A Body Worth Defending
Author: Ed Cohen
Publisher: Duke University Press
Total Pages: 386
Release: 2009-10-16
ISBN-10: 9780822391111
ISBN-13: 0822391112
Biological immunity as we know it does not exist until the late nineteenth century. Nor does the premise that organisms defend themselves at the cellular or molecular levels. For nearly two thousand years “immunity,” a legal concept invented in ancient Rome, serves almost exclusively political and juridical ends. “Self-defense” also originates in a juridico-political context; it emerges in the mid-seventeenth century, during the English Civil War, when Thomas Hobbes defines it as the first “natural right.” In the 1880s and 1890s, biomedicine fuses these two political precepts into one, creating a new vital function, “immunity-as-defense.” In A Body Worth Defending, Ed Cohen reveals the unacknowledged political, economic, and philosophical assumptions about the human body that biomedicine incorporates when it recruits immunity to safeguard the vulnerable living organism.

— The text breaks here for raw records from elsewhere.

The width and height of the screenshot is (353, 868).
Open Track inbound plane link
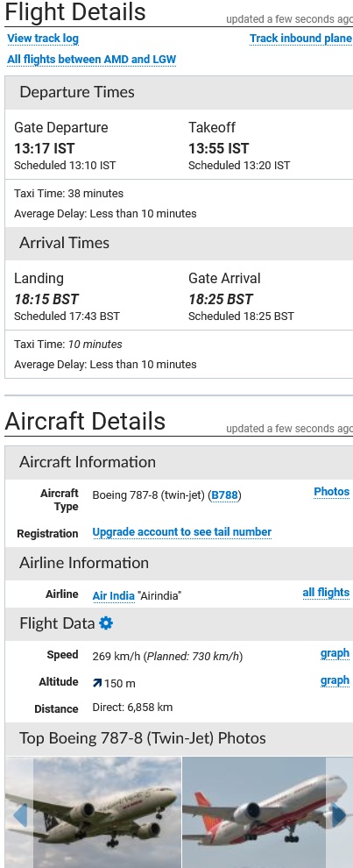click(300, 39)
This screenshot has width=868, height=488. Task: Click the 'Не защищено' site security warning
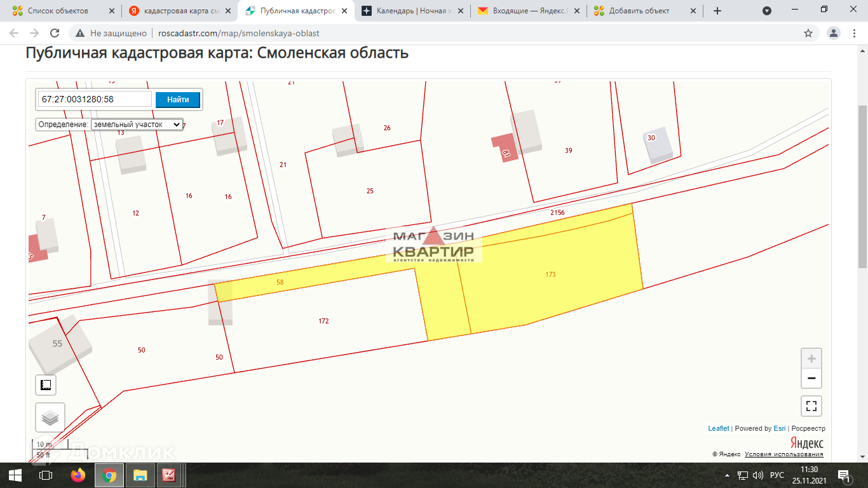[112, 33]
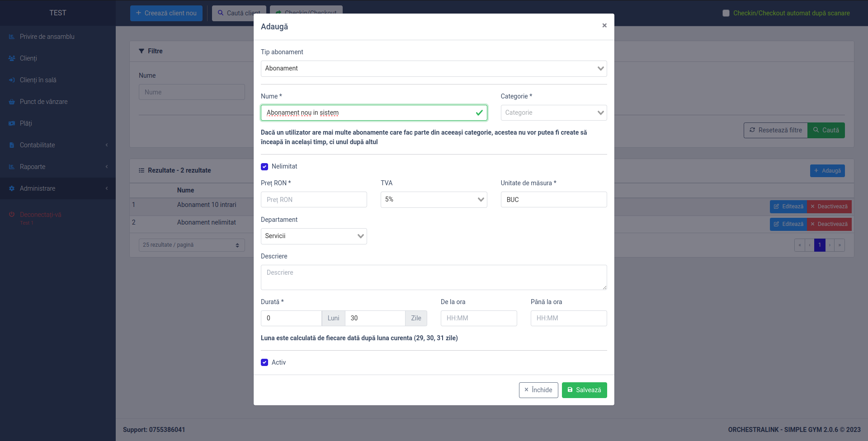The image size is (868, 441).
Task: Toggle the Activ checkbox
Action: pos(264,362)
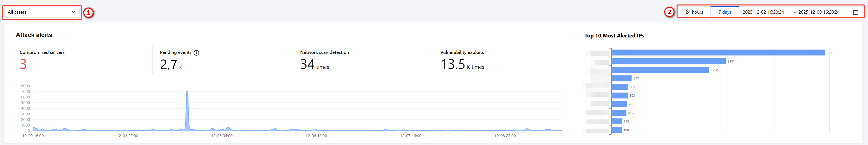Select the 7 days time range

724,12
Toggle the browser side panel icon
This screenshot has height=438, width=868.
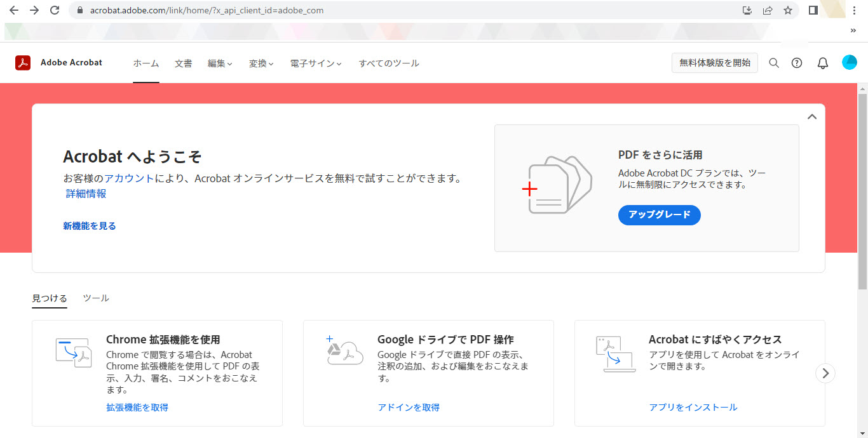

Inspired by Michel Foucault’s writings about biopolitics and biopower, Cohen traces the migration of immunity from politics and law into the domains of medicine and science. Offering a genealogy of the concept, he illuminates a complex of thinking about modern bodies that percolates through European political, legal, philosophical, economic, governmental, scientific, and medical discourses from the mid-seventeenth century through the twentieth. He shows that by the late nineteenth century, “the body” literally incarnates modern notions of personhood. In this lively cultural rumination, Cohen argues that by embracing the idea of immunity-as-defense so exclusively, biomedicine naturalizes the individual as the privileged focus for identifying and treating illness, thereby devaluing or obscuring approaches to healing situated within communities or collectives.